Mehr „beauty contest“ als harter Richtungskampf

Nimmt man das Triell zum Maßstab, handelt es sich bei der Mitgliederbefragung eher um einen Schönheitswettbewerb als um eine harte Richtungsentscheidung. Merz sucht einen Ausgleich zwischen Ökonomie, Ökologie und Sozialem, Röttgen setzt alles auf die Klimakarte. Braun ist der Optimist und erhofft sich von einer „Mitmachpartei“ die notwendigen Impulse zur Erneuerung der CDU.

Eine Prognose sei gewagt: Mit ihrer Partei sehr Unzufriedene dürfen ich von Merz neuen Schwung erhoffen. Wer auf eine grüne CDU setzt, der hat mit Rötten den passenden Kandidaten. Für treue Merkelianer ist dagegen Braun der richtige Mann.

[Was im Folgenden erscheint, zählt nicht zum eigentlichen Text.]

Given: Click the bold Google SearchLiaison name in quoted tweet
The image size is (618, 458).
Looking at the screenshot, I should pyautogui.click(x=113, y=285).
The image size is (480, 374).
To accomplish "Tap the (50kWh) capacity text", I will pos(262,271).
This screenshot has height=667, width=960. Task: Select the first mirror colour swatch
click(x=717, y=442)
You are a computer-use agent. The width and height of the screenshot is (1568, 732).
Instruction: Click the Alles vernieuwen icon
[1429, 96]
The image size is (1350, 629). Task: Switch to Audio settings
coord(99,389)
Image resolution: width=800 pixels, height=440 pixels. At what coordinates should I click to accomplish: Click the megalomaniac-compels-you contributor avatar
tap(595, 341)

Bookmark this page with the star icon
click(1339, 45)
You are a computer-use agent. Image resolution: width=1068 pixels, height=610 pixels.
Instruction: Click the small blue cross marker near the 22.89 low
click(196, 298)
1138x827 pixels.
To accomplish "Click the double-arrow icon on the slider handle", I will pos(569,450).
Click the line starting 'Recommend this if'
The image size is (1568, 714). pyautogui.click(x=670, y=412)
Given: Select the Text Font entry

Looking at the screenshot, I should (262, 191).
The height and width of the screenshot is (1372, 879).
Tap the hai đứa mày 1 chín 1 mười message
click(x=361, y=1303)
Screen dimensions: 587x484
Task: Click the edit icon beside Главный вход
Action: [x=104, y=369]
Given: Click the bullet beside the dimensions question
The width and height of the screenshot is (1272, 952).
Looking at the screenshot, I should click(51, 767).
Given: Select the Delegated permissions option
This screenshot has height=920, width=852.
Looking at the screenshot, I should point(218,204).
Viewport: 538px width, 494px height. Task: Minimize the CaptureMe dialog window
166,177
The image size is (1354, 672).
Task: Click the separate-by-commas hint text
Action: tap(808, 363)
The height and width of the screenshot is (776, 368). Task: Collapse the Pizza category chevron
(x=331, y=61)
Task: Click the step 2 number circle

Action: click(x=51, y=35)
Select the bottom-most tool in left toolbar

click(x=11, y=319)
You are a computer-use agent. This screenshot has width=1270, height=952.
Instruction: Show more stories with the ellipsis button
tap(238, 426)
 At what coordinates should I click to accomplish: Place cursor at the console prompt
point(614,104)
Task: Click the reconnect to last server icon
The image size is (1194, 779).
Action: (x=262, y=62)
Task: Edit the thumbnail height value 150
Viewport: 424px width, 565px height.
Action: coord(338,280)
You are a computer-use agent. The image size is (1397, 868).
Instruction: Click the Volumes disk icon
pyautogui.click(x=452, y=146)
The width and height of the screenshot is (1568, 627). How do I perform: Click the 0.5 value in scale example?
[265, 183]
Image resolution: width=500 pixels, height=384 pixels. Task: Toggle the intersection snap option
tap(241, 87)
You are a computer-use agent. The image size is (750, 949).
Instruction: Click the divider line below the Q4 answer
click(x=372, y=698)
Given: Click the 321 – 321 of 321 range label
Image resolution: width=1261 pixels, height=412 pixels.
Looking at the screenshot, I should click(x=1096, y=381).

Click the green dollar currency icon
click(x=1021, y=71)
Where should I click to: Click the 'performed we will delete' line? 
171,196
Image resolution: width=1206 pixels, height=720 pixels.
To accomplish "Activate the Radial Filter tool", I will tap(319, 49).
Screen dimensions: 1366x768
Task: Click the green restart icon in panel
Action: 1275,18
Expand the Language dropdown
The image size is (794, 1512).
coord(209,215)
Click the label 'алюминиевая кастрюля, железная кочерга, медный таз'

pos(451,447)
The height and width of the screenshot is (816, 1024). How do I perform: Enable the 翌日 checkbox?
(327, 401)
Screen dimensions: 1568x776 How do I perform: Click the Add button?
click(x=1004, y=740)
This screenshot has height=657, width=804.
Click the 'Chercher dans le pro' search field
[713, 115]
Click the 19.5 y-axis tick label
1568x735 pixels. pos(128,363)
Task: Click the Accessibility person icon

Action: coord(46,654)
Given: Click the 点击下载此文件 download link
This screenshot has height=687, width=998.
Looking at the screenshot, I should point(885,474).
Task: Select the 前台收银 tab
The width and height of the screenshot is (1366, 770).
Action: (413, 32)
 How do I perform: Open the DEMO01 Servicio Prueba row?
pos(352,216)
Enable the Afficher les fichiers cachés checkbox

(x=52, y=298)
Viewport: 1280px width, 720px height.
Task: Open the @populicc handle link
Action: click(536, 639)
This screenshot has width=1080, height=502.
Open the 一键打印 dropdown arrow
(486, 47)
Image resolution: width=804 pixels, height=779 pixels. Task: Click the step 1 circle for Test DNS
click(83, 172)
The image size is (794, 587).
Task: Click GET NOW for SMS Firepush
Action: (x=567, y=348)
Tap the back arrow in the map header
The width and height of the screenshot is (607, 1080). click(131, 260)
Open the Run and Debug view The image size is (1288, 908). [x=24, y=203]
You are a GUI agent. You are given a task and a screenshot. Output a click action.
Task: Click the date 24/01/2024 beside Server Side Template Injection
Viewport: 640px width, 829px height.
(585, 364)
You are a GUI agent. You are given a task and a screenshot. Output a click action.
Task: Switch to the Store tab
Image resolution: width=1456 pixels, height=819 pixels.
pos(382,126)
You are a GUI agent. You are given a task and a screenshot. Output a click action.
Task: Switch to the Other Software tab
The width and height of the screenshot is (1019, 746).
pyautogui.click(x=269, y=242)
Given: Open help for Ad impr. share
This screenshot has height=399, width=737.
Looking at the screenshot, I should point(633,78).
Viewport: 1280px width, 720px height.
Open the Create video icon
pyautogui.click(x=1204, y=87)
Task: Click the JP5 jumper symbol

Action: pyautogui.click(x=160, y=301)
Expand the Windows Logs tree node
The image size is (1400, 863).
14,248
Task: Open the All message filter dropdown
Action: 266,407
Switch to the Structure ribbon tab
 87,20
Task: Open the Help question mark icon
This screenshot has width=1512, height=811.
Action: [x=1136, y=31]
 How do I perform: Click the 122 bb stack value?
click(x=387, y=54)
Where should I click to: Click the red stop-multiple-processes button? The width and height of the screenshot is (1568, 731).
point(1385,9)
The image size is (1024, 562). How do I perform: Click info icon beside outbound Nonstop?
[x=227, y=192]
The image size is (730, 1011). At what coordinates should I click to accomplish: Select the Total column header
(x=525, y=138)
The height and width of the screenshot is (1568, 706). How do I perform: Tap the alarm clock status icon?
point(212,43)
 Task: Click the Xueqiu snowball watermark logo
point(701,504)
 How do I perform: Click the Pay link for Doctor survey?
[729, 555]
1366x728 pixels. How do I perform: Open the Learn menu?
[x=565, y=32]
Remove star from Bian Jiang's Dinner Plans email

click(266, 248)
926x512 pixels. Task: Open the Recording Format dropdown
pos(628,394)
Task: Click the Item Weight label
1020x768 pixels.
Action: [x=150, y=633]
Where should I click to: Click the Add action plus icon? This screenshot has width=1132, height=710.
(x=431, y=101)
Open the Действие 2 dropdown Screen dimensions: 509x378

Und so geht’s weiter. Vom 4. bis 16. Dezember wird abgestimmt. Am 17. Dezember liegt das Ergebnis vor. Gegebenenfalls findet vom 29. Dezember bis 12. Januar ein Stichentscheid statt. Was immer die Mitglieder auch beschließen mögen: Ratifiziert werden kann das Ergebnis erst auf dem virtuellen CDU-Parteitag am 21./22. Januar. Das muss der CDU erst einmal jemand nachmachen: Eine Abstimmung, die sich – theoretisch – über einen Jahreswechsel hinzieht. Wenn das keine Erneuerung ist?